* [REQUIRED WORK]
1: Answer these questions about the WhoIs interview excerpt:
(a) From a consumer protection side, what does Rick Lane say the WhoIs database is critical to know?
(b) What agency does the speaker say you have to file with for tax purposes?
(c) After buying land in the United States, where can the speaker go to find who owns it?
2: Give the lines of the records as a numbered list, starting with the first line of the records and going on through the line containing "(x=688, y=490)". Leave out blank lines.

* [QUOTED TEXT]
-------------------------

Okay. That sounds like a reasonable plan. What happened?

Rick Lane

Well, It does. And the idea behind it was really consumer protection and the WhoIs database from a consumer protection side is critical to know who is on the other side of a website that is collecting your information. You wouldn’t go into a store that has no markings at all. You always wanna know who owns that store that you’re going into because if you have a problem with that store, who are you going to contact?

And especially here in the United States, you know, if you have a business, you have to file with the State, you have to file with your, you know, local governments, you have to file with the IRS for tax purposes. If I buy land here in the United States, you know, there’s a ownership. I can go to the land records and it has all the information about who owns the land. And those are all consumer protection tools that are used by here in the States, the Federal Trade Commission and consumer protection agencies. It’s used by the justice department, it’s used by cybersecurity experts. So the WhoIs, is really a consumer protection mechanism to ensure that you’re not being fleeced by someone who you can never track down.

-------------------------

* [DATASET RECORDS]

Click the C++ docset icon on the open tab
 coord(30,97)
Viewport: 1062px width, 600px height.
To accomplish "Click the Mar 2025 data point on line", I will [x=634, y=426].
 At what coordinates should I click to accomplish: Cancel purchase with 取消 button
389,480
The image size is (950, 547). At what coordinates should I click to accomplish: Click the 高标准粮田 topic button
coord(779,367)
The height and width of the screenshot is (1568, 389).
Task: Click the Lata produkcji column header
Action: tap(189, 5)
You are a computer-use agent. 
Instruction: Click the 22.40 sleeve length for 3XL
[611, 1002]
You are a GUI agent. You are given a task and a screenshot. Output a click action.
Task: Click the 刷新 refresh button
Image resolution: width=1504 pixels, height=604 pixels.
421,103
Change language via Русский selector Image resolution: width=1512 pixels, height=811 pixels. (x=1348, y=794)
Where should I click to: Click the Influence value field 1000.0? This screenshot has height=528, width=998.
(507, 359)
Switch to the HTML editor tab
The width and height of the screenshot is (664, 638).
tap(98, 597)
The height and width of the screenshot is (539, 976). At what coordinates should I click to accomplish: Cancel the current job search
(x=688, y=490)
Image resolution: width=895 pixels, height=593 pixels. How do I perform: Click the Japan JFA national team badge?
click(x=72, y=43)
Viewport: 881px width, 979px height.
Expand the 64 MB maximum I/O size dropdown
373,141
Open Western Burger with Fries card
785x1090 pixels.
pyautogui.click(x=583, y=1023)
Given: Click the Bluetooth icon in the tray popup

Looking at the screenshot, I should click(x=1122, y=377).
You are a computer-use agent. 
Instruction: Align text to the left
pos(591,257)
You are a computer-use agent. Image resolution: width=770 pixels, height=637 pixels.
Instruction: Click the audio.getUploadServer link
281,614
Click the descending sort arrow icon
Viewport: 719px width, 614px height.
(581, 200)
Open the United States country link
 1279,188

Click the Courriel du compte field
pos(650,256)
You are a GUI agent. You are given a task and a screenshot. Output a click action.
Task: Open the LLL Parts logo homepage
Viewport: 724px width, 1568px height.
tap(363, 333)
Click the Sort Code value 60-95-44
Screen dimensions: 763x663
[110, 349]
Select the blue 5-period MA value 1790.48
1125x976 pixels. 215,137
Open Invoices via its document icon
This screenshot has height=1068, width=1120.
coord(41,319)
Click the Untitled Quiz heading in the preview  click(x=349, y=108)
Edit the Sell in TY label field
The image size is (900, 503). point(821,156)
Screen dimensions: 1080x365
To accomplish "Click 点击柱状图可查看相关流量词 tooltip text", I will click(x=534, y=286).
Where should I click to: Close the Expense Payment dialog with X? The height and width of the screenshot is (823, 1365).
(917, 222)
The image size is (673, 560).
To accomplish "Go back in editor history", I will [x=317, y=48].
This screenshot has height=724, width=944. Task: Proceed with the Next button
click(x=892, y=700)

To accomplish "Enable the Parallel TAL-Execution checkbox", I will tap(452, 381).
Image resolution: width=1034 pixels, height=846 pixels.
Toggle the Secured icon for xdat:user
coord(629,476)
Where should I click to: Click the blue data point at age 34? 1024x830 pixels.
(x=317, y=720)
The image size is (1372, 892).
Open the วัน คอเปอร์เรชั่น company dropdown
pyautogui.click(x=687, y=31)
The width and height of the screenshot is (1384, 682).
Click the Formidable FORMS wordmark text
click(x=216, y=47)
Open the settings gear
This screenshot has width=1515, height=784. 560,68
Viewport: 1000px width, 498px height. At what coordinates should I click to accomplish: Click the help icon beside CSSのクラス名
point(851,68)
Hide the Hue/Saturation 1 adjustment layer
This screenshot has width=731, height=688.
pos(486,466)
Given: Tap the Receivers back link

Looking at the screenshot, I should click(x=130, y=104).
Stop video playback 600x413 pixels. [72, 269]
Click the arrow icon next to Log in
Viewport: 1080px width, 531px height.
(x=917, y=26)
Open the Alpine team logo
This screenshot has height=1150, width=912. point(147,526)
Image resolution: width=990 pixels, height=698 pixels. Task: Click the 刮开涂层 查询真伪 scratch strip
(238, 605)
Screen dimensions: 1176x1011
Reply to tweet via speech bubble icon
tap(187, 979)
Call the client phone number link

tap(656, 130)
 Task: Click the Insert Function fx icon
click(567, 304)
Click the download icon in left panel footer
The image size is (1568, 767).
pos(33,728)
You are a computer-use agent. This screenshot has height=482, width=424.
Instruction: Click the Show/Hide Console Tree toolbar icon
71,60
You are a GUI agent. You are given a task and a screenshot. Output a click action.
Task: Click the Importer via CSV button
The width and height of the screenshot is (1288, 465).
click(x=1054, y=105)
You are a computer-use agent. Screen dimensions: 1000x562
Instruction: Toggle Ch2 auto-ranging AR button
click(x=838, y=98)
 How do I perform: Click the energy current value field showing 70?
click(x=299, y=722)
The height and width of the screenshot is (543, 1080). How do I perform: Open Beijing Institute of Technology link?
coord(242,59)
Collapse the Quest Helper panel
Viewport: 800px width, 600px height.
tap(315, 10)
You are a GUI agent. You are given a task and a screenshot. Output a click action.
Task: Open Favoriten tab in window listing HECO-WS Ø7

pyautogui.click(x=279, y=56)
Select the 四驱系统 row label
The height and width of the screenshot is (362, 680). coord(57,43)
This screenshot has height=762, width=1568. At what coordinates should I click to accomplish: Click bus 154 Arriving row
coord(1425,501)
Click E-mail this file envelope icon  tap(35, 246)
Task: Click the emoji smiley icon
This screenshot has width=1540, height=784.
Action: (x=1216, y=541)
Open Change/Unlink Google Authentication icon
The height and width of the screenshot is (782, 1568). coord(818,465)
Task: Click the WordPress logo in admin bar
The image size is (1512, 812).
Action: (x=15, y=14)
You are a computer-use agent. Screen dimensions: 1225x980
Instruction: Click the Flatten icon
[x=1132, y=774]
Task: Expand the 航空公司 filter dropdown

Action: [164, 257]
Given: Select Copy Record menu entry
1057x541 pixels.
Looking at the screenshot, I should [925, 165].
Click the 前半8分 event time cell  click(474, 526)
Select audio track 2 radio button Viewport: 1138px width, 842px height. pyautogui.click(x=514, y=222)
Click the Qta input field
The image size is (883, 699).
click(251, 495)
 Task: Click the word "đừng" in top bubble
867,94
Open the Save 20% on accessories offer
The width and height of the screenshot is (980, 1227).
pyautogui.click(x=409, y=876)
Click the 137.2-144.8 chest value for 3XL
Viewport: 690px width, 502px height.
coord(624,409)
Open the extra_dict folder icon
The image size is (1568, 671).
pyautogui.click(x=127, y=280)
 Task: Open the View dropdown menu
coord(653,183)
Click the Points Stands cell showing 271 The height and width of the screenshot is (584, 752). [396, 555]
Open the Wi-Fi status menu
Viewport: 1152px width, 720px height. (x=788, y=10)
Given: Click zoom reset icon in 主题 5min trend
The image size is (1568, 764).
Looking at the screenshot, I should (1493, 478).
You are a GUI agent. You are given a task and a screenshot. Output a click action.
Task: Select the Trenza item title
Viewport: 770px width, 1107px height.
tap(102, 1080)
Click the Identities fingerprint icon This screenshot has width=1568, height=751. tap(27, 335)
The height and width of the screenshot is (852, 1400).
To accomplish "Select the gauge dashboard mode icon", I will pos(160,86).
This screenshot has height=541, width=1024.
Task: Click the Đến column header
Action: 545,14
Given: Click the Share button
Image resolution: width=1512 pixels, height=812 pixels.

-------------------------

* [FULL SOLUTIONS]
1:
(a) Who is on the other side of a website that is collecting your information.
(b) The IRS.
(c) The land records.

2:
1. Click the C++ docset icon on the open tab
2.  coord(30,97)
3. Viewport: 1062px width, 600px height.
4. To accomplish "Click the Mar 2025 data point on line", I will [x=634, y=426].
5.  At what coordinates should I click to accomplish: Cancel purchase with 取消 button
6. 389,480
7. The image size is (950, 547). At what coordinates should I click to accomplish: Click the 高标准粮田 topic button
8. coord(779,367)
9. The height and width of the screenshot is (1568, 389).
10. Task: Click the Lata produkcji column header
11. Action: tap(189, 5)
12. You are a computer-use agent. 
13. Instruction: Click the 22.40 sleeve length for 3XL
14. [611, 1002]
15. You are a GUI agent. You are given a task and a screenshot. Output a click action.
16. Task: Click the 刷新 refresh button
17. Image resolution: width=1504 pixels, height=604 pixels.
18. 421,103
19. Change language via Русский selector Image resolution: width=1512 pixels, height=811 pixels. (x=1348, y=794)
20. Where should I click to: Click the Influence value field 1000.0? This screenshot has height=528, width=998.
21. (507, 359)
22. Switch to the HTML editor tab
23. The width and height of the screenshot is (664, 638).
24. tap(98, 597)
25. The height and width of the screenshot is (539, 976). At what coordinates should I click to accomplish: Cancel the current job search
26. (x=688, y=490)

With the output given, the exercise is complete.